WRITTEN PROBLEM: Copy out every one of the following rows word for word, with nothing changed.

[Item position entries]
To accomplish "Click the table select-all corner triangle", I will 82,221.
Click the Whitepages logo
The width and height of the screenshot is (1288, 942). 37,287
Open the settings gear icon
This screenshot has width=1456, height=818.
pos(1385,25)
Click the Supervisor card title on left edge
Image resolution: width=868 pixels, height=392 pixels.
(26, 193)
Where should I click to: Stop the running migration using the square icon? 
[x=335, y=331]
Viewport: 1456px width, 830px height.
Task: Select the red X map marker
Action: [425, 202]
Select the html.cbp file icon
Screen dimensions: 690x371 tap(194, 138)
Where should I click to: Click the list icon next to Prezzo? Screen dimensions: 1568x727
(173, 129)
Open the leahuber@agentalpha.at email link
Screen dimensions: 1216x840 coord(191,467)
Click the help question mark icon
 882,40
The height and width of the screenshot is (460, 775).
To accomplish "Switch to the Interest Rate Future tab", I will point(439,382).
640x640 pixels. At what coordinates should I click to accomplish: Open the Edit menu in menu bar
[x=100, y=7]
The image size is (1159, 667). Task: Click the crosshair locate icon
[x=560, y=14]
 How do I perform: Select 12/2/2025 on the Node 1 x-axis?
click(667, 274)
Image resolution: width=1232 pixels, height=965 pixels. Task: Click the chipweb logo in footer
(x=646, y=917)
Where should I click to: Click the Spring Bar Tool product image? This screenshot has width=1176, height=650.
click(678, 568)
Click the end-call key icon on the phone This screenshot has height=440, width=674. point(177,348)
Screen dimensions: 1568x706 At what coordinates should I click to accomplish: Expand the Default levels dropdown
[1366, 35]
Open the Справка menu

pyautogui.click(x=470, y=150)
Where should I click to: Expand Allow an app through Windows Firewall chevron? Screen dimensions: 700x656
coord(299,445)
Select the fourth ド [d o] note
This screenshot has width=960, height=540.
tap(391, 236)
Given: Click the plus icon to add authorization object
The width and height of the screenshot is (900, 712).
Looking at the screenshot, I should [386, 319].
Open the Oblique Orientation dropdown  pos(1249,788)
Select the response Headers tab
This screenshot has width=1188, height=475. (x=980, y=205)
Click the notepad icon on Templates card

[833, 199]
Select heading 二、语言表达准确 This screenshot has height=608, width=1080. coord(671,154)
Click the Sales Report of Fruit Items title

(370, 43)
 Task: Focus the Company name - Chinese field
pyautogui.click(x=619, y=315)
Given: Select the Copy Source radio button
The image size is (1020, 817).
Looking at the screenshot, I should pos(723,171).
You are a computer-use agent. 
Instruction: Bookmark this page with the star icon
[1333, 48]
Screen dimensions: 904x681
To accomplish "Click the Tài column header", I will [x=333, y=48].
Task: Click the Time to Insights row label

SOLVED EXERCISE:
To accomplish "Click the table select-all corner triangle", I will 82,221.
Click the Whitepages logo
The width and height of the screenshot is (1288, 942). 37,287
Open the settings gear icon
This screenshot has width=1456, height=818.
pos(1385,25)
Click the Supervisor card title on left edge
Image resolution: width=868 pixels, height=392 pixels.
(26, 193)
Where should I click to: Stop the running migration using the square icon? 
[x=335, y=331]
Viewport: 1456px width, 830px height.
Task: Select the red X map marker
Action: [425, 202]
Select the html.cbp file icon
Screen dimensions: 690x371 tap(194, 138)
Where should I click to: Click the list icon next to Prezzo? Screen dimensions: 1568x727
(173, 129)
Open the leahuber@agentalpha.at email link
Screen dimensions: 1216x840 coord(191,467)
Click the help question mark icon
 882,40
The height and width of the screenshot is (460, 775).
To accomplish "Switch to the Interest Rate Future tab", I will point(439,382).
640x640 pixels. At what coordinates should I click to accomplish: Open the Edit menu in menu bar
[x=100, y=7]
The image size is (1159, 667). Task: Click the crosshair locate icon
[x=560, y=14]
 How do I perform: Select 12/2/2025 on the Node 1 x-axis?
click(667, 274)
Image resolution: width=1232 pixels, height=965 pixels. Task: Click the chipweb logo in footer
(x=646, y=917)
Where should I click to: Click the Spring Bar Tool product image? This screenshot has width=1176, height=650.
click(678, 568)
Click the end-call key icon on the phone This screenshot has height=440, width=674. point(177,348)
Screen dimensions: 1568x706 At what coordinates should I click to accomplish: Expand the Default levels dropdown
[1366, 35]
Open the Справка menu

pyautogui.click(x=470, y=150)
Where should I click to: Expand Allow an app through Windows Firewall chevron? Screen dimensions: 700x656
coord(299,445)
Select the fourth ド [d o] note
This screenshot has width=960, height=540.
tap(391, 236)
Given: Click the plus icon to add authorization object
The width and height of the screenshot is (900, 712).
Looking at the screenshot, I should [386, 319].
Open the Oblique Orientation dropdown  pos(1249,788)
Select the response Headers tab
This screenshot has width=1188, height=475. (x=980, y=205)
Click the notepad icon on Templates card

[833, 199]
Select heading 二、语言表达准确 This screenshot has height=608, width=1080. coord(671,154)
Click the Sales Report of Fruit Items title

(370, 43)
 Task: Focus the Company name - Chinese field
pyautogui.click(x=619, y=315)
Given: Select the Copy Source radio button
The image size is (1020, 817).
Looking at the screenshot, I should pos(723,171).
You are a computer-use agent. 
Instruction: Bookmark this page with the star icon
[1333, 48]
Screen dimensions: 904x681
To accomplish "Click the Tài column header", I will [x=333, y=48].
Task: Click the Time to Insights row label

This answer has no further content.